Set task 1: Render the listing, from its start through the line containing "click(x=1246, y=69)", as a two-column CSV with the headers request and answer. Give one row per request, with its text and its answer each in a single quoted field and line breaks turned into spaces.

Text to read:
◆ ◆ ◆ ◆ ◆

That’s a good reference. For the benefit of our readers:


Precision P is defined as the number of true positives TP over the number of true positives plus the number of false positives FP.

P = TP / (TP + FP)

Recall R is defined as the number of true positives TP over the number of true positives plus the number of false negatives FN.

R = TP / (TP+ FN)

These quantities are also related to the F1 score, which is defined as the harmonic mean of precision and recall.

F1 = 2PR / (P+R)

And max(F1) is a good scalar summary for when you want to quantitatively compare multiple entire curves (of different algorithms, for example, or the progress of an algorithm while it is undergoing training).


Side note: @rhyolight, is there a way we can get LaTeX parsing on this forum platform for decent mathematical typesetting?

◆ ◆ ◆ ◆ ◆

Material for this task:
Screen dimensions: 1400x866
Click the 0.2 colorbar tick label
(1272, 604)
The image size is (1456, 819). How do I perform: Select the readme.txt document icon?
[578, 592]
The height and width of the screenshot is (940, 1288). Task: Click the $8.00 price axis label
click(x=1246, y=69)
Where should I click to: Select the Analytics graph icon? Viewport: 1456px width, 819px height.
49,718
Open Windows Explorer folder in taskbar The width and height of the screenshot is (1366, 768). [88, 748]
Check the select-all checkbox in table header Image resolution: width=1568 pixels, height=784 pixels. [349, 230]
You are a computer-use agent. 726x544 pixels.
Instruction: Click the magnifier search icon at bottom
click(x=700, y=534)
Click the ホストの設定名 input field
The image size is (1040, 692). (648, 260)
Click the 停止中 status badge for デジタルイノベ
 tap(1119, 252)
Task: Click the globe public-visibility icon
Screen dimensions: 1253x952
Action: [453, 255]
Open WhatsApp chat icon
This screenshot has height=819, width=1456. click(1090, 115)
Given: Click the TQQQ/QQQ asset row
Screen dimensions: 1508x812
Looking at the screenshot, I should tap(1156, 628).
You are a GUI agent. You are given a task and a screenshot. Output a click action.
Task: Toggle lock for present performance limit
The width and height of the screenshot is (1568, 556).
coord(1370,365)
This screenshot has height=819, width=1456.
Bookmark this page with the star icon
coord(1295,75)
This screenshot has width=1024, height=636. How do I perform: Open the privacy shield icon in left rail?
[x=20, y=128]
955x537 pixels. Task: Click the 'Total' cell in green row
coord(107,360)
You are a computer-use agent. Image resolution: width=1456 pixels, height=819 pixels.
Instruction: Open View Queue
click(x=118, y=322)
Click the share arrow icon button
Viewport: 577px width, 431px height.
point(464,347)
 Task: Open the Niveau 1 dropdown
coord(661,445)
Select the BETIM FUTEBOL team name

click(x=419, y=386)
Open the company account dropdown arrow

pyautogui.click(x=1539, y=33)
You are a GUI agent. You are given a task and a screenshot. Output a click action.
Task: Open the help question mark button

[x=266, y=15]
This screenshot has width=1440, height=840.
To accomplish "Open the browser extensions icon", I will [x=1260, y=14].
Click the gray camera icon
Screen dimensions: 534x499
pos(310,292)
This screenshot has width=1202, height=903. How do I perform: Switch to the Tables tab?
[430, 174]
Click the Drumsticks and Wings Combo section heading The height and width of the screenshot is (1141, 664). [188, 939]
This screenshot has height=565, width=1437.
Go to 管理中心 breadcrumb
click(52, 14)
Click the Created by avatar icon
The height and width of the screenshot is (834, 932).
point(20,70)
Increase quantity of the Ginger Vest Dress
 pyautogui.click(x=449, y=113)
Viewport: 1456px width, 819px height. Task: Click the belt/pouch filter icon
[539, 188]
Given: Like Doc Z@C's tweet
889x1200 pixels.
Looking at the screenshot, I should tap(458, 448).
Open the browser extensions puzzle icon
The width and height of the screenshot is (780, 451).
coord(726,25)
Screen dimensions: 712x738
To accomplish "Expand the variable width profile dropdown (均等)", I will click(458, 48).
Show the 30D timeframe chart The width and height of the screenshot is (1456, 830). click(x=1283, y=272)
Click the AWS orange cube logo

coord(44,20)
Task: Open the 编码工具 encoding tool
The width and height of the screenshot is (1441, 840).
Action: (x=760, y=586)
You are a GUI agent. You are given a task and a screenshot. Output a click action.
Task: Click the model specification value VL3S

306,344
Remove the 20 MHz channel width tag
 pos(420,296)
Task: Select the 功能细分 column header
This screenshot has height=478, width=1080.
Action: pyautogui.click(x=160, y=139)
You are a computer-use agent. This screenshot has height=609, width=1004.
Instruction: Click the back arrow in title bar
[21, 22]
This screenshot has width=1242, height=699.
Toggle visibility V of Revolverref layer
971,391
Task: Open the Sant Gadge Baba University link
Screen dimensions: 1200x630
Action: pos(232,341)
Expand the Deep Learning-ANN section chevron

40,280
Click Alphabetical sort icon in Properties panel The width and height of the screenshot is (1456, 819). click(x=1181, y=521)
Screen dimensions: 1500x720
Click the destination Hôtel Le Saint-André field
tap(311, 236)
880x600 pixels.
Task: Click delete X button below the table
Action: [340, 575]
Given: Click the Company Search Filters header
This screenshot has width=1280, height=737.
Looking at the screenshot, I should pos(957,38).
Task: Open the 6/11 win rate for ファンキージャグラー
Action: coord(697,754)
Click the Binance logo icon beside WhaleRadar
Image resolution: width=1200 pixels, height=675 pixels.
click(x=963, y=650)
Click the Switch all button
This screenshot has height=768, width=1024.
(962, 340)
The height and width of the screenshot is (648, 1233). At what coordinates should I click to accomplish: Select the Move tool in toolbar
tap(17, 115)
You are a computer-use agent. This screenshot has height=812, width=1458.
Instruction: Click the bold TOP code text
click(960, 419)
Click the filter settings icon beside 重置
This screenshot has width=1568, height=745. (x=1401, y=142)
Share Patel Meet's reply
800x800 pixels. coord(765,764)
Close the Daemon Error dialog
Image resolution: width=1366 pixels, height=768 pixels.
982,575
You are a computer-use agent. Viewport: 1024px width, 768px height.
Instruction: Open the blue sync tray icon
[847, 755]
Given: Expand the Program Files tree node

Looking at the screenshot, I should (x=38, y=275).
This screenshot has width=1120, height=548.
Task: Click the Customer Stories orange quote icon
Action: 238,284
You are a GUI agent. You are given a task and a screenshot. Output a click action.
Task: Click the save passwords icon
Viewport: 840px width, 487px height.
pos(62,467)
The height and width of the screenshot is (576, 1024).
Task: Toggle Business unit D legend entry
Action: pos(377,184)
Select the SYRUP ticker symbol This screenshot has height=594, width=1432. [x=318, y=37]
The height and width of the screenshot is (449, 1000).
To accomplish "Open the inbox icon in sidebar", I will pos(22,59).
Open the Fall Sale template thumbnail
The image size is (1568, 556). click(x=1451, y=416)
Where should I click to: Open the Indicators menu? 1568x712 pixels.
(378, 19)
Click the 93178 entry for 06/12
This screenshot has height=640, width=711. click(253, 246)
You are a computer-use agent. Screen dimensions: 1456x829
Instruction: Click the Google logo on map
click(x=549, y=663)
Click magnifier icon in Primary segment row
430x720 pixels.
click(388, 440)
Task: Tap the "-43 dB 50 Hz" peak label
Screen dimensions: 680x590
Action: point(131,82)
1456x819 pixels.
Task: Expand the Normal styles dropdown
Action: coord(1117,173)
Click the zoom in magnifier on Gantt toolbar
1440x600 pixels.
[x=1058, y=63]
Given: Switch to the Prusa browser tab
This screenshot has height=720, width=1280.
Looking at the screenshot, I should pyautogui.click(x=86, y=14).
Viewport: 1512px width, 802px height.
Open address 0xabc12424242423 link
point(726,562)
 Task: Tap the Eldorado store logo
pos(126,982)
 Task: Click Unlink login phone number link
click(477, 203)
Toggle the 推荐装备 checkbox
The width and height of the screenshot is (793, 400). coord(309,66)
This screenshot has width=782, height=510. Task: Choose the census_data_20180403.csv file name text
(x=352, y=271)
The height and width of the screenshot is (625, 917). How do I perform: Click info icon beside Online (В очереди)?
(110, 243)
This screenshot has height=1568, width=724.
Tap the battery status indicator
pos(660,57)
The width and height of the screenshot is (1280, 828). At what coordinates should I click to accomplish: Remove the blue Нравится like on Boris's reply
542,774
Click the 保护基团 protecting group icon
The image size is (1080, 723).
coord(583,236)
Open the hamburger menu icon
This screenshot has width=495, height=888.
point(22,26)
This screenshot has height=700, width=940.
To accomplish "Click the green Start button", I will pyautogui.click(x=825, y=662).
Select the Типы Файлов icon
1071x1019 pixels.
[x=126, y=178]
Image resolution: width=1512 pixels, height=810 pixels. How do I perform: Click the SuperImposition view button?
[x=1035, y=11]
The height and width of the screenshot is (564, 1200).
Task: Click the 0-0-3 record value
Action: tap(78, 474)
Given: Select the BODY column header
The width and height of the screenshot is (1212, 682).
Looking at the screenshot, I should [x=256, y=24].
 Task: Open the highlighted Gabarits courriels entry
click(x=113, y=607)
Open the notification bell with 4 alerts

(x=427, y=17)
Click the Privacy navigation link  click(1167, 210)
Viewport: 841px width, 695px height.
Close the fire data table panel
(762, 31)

◆ ◆ ◆ ◆ ◆

Set task 2: In the post on precision and recall, how is the F1 score defined?

Full response 1:
request,answer
"Screen dimensions: 1400x866 Click the 0.2 colorbar tick label","(1272, 604)"
"The image size is (1456, 819). How do I perform: Select the readme.txt document icon?","[578, 592]"
"The height and width of the screenshot is (940, 1288). Task: Click the $8.00 price axis label","click(x=1246, y=69)"

Full response 2: As the harmonic mean of precision and recall.